Tuesday, February 28, 2006

Darren McGavin

The actor Darren McGavin died over the weekend. Most news services listed a quick biography for him but they left out some important accomplishments.

I became a fan of McGavin during his short-lived series The Outsider. McGavin played a seedy ex-con turned private detective. This was 1967 and the tv networks were trying to reflect reality better than before. In the opening sequence, McGavin's character was shown drinking milk from the carton before realizing it was sour. This "life can be sour" image typified the show, but it was a footnote in a long list of roles that McGavin played.

In 1970, McGavin played a Marine drill sergent against Jan Michael Vincent's hippy draftee in Tribes. This was a cult hit during the height of anti-war feelings. McGavin had the difficult part of making a tough marine still seem sympathetic.

Two years later he was in Nightstalker. Most of McGavin's biographies mention the series but none of them mention the original movie. This is a major oversight. The series is a cult-classic but the movie was something else - it was an event. It scored the highest ratings a made-for-tv movie had ever recorded, a record which stood until Roots.
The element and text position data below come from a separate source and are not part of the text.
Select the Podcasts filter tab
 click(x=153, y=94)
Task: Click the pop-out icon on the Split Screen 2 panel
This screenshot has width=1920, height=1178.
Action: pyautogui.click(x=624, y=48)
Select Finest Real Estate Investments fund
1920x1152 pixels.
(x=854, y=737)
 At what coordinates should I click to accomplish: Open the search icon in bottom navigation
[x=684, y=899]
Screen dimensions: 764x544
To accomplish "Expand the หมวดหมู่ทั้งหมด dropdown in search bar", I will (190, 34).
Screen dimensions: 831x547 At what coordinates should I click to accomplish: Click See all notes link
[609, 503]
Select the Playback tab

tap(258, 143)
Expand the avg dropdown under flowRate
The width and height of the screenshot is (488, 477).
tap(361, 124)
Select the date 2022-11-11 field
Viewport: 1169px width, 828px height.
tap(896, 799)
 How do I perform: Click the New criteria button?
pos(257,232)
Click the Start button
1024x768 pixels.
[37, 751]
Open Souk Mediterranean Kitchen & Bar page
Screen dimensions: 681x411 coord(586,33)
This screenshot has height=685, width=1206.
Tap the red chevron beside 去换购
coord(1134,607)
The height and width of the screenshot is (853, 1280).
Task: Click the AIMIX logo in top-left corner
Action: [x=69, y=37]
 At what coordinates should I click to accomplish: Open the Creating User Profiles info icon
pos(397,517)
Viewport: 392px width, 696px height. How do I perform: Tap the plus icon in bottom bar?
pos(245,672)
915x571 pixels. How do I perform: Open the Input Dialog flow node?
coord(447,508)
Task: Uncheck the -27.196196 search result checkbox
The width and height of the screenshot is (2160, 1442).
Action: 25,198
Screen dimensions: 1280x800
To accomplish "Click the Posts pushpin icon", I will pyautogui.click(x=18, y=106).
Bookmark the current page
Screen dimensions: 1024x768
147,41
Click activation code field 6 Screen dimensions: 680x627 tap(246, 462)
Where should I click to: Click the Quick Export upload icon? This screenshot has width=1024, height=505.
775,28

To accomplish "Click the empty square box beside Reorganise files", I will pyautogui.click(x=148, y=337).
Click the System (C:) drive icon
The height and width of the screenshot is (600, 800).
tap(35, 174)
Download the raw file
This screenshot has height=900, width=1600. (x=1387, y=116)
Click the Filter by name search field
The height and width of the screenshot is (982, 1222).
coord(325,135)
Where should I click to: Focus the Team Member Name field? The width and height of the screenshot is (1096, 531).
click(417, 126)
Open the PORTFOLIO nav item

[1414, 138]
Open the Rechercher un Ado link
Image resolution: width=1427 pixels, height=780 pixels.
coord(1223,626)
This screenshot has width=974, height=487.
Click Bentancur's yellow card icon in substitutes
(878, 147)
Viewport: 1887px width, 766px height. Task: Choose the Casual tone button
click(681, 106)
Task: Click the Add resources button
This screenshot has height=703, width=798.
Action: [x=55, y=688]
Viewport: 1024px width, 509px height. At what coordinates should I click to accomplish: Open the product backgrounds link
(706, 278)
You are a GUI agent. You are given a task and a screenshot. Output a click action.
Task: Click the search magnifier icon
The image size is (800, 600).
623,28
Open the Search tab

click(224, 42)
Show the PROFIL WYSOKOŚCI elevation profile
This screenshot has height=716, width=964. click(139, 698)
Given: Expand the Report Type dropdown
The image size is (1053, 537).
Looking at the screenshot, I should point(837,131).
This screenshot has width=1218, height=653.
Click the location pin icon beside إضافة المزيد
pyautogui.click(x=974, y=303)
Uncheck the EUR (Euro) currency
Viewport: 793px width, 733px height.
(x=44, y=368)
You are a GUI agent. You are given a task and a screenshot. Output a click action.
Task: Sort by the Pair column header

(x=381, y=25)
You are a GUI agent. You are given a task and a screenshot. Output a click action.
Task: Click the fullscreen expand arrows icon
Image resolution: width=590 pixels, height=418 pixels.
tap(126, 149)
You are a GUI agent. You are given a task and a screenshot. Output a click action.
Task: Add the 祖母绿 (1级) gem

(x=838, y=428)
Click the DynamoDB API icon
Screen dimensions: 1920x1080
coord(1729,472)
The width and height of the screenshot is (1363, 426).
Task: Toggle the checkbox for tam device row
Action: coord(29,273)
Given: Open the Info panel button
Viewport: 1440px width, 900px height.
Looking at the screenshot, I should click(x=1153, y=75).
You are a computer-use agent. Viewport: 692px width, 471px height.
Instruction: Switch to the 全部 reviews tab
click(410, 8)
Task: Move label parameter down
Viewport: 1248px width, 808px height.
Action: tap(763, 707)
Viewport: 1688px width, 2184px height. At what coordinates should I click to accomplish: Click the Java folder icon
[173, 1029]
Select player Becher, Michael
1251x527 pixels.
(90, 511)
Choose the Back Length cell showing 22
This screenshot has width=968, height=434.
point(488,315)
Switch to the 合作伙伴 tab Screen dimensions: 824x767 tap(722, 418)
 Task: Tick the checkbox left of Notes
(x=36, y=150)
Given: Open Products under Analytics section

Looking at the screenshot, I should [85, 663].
McGavin played Carl Kolchack, a seedy reporter similar to the detective he had played in The Outsider. The plot involved a serial killer in Las Vegas and the authorities' attempts to cover it up. Along the way it turned out that the killer was a vampire and Kolchack was the only one to believe. Considering the subject matter, it is not surprising that the producer was Dan Curtis who's soap opera, Dark Shadows, had just ended.

McGavin made one more classic, A Christmas Story which is probably the only memorable Christmas movie made in the 1980s. In the two decades since it was made, Christmas Story has achieved classic status. A good bit of this status is due to McGavin's over-the-top portrayal as the "old man".